Technology of the future needs to be designed with a heart
The future is tech-shaped. But are the creators
embedding our systems into their designs? Two new books look at why we
need to act
Will we become the masters or the servants of our technologies? (Image: Vincent Fournier/Gallerystock)
AUTONOMOUS weapons, self-driving vehicles, robotic manufacturing
plants. If these technologies are transforming our future, wouldn’t it
be wise to know what makes their designers tick, and what roles they
envision for their human operators?
What these roles turn out to be, argues New York Times science writer John Markoff, involves not a technical but an ethical choice. In his new book Machines of Loving Grace, he X-rays the artificial intelligence and human-computer interaction communities to discover their respective value systems.

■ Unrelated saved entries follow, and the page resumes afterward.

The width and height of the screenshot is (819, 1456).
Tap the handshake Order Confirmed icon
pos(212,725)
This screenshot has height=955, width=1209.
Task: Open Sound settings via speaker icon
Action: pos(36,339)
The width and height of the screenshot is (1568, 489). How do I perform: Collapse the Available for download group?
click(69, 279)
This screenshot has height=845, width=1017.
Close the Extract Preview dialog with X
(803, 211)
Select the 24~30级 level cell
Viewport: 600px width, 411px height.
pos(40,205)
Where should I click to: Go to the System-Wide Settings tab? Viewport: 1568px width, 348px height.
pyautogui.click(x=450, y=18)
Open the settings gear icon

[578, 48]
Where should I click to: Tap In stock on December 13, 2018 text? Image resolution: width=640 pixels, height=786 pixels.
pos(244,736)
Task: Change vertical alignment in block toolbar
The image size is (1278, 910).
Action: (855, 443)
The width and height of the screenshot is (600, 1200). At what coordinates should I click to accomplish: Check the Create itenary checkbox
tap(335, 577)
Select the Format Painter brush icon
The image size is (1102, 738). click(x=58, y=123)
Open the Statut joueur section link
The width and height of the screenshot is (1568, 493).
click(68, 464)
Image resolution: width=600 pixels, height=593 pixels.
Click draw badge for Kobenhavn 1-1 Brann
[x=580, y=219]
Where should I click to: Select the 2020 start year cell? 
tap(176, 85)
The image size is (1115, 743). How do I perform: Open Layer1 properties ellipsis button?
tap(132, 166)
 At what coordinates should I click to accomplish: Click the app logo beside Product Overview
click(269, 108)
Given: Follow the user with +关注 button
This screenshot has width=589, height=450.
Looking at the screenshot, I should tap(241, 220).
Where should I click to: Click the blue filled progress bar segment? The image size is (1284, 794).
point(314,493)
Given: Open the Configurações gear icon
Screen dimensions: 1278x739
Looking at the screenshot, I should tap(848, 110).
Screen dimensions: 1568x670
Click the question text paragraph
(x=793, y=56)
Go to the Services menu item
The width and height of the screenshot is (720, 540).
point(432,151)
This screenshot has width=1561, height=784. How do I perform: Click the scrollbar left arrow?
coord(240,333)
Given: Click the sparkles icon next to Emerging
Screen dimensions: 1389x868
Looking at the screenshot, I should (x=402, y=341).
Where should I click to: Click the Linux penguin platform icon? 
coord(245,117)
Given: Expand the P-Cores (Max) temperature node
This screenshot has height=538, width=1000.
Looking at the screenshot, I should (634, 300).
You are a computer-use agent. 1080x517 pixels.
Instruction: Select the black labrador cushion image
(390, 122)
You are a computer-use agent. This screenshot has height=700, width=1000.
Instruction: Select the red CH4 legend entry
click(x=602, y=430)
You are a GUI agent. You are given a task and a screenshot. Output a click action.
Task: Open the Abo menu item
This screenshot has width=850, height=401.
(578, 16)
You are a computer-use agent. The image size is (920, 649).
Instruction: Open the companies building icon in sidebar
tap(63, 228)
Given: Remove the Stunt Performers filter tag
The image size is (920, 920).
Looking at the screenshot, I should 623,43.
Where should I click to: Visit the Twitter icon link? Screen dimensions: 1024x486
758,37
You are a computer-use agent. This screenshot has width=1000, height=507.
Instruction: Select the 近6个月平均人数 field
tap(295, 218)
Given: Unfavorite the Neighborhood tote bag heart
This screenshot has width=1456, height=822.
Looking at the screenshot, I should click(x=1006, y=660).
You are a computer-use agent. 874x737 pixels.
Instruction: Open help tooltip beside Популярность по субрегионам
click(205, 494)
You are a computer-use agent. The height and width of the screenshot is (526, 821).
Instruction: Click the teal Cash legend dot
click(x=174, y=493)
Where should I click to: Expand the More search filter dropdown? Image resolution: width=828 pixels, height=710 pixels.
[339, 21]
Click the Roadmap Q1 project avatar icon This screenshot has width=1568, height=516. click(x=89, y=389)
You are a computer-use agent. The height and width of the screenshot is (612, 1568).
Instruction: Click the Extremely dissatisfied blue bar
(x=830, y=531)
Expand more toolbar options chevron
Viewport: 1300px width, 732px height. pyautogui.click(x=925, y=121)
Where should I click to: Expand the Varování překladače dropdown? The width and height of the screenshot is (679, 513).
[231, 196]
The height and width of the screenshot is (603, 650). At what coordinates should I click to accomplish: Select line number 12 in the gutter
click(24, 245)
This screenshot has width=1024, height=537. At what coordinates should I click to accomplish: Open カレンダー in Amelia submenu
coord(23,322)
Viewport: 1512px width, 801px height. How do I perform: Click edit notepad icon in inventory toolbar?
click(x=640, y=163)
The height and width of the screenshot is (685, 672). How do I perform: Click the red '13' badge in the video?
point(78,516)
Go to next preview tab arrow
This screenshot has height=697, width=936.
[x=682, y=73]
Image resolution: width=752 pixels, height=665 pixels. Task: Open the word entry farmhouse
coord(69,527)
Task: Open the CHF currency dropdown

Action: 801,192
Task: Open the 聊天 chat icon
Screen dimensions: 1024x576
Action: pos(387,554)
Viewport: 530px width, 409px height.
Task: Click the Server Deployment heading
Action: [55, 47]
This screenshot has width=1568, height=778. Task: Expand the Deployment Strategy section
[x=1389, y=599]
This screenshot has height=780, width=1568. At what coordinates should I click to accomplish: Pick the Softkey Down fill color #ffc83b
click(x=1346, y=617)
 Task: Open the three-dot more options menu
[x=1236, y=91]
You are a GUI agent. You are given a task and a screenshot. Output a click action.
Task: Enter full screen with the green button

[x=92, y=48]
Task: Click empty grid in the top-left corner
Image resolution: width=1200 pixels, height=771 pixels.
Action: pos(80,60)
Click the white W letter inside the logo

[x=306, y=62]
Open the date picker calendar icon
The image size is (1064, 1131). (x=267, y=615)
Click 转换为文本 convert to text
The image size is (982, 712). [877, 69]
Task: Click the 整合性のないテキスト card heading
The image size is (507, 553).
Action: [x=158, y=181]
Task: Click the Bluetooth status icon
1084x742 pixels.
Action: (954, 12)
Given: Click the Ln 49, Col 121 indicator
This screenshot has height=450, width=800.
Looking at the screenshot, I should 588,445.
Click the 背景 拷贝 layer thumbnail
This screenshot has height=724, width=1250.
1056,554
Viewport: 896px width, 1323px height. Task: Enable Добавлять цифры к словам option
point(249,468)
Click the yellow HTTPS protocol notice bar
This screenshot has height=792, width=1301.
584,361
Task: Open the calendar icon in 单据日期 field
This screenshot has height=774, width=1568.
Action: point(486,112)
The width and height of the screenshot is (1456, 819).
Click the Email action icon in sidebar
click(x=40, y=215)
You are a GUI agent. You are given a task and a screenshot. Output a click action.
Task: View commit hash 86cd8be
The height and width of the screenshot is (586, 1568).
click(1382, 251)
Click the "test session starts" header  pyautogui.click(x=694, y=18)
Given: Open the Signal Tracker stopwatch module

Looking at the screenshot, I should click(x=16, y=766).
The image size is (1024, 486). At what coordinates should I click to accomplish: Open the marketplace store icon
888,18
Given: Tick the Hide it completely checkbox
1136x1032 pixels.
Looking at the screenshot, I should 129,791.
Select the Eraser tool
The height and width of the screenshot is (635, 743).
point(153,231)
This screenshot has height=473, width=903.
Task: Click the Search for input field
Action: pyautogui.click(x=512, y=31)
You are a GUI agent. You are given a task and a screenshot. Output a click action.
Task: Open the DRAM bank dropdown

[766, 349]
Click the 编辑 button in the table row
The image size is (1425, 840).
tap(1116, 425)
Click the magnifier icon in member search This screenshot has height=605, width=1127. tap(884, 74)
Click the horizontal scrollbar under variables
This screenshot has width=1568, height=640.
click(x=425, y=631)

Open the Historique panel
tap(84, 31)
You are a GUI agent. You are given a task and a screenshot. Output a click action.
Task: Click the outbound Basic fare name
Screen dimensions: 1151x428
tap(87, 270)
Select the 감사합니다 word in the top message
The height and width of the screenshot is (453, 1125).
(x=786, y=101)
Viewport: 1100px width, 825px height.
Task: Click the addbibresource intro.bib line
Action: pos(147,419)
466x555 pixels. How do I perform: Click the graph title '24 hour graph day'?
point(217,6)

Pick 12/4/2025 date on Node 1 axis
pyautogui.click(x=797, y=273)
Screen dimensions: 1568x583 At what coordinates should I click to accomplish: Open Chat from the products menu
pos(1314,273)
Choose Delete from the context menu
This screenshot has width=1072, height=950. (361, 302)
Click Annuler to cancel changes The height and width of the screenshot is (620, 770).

With remarkable access to the archives, test sites and conference
rooms ranging from the Massachusetts Institute of Technology to Silicon
Valley, Markoff probes the philosophical fault line that runs through
university and commercial labs, and has divided organisations since the
1950s.
It turns out that the two camps roughly subscribe to either
automating humans away, or assisting them by augmenting their
capabilities. The deep rift is epitomised by the debate on crewed versus
robotic space exploration: even if you decide in favour of an
astronaut, should she or he be an active supervisor or a passive
passenger?
Markoff also documents how robotics developers have surfed the wave
of military spending, most notably by the US Defense Advanced Research
Projects Agency (DARPA). Its dual-use inventions find civilian and
military purposes – think autonomous vacuum cleaners versus their
“milspec” cousins sniffing out roadside bombs.
And it is defence where Markoff sees the struggle as most evident:
trading the cost-effectiveness and precision of autonomous systems with
the “consequences of approaching the line where humans are no longer in
control in decisions on life and death”. Will we become the servants of
the technologies we create?
Markoff’s concluding question is the starting point for Wendell
Wallach, an ethicist and scholar at Yale University. The title of his
book, A Dangerous Master, warns what will happen if we fail to
establish formal measures to anticipate and address the implications of
technologies during the design process.
Broadening the scope, Wallach includes cybersecurity, 3D printing,
nuclear energy, bio, nano and geo-engineering, surveillance, and robotic
surgery.
Each of these technologies has a big impact on society, for good or
ill. Wallach picks out warfare as one of the drivers of what he calls a
“techstorm”, the torrent of innovation so fast, complex and
untransparent that societies are in peril of losing – or rather ceding –
control, of being swept away into a future that is unpleasant at best.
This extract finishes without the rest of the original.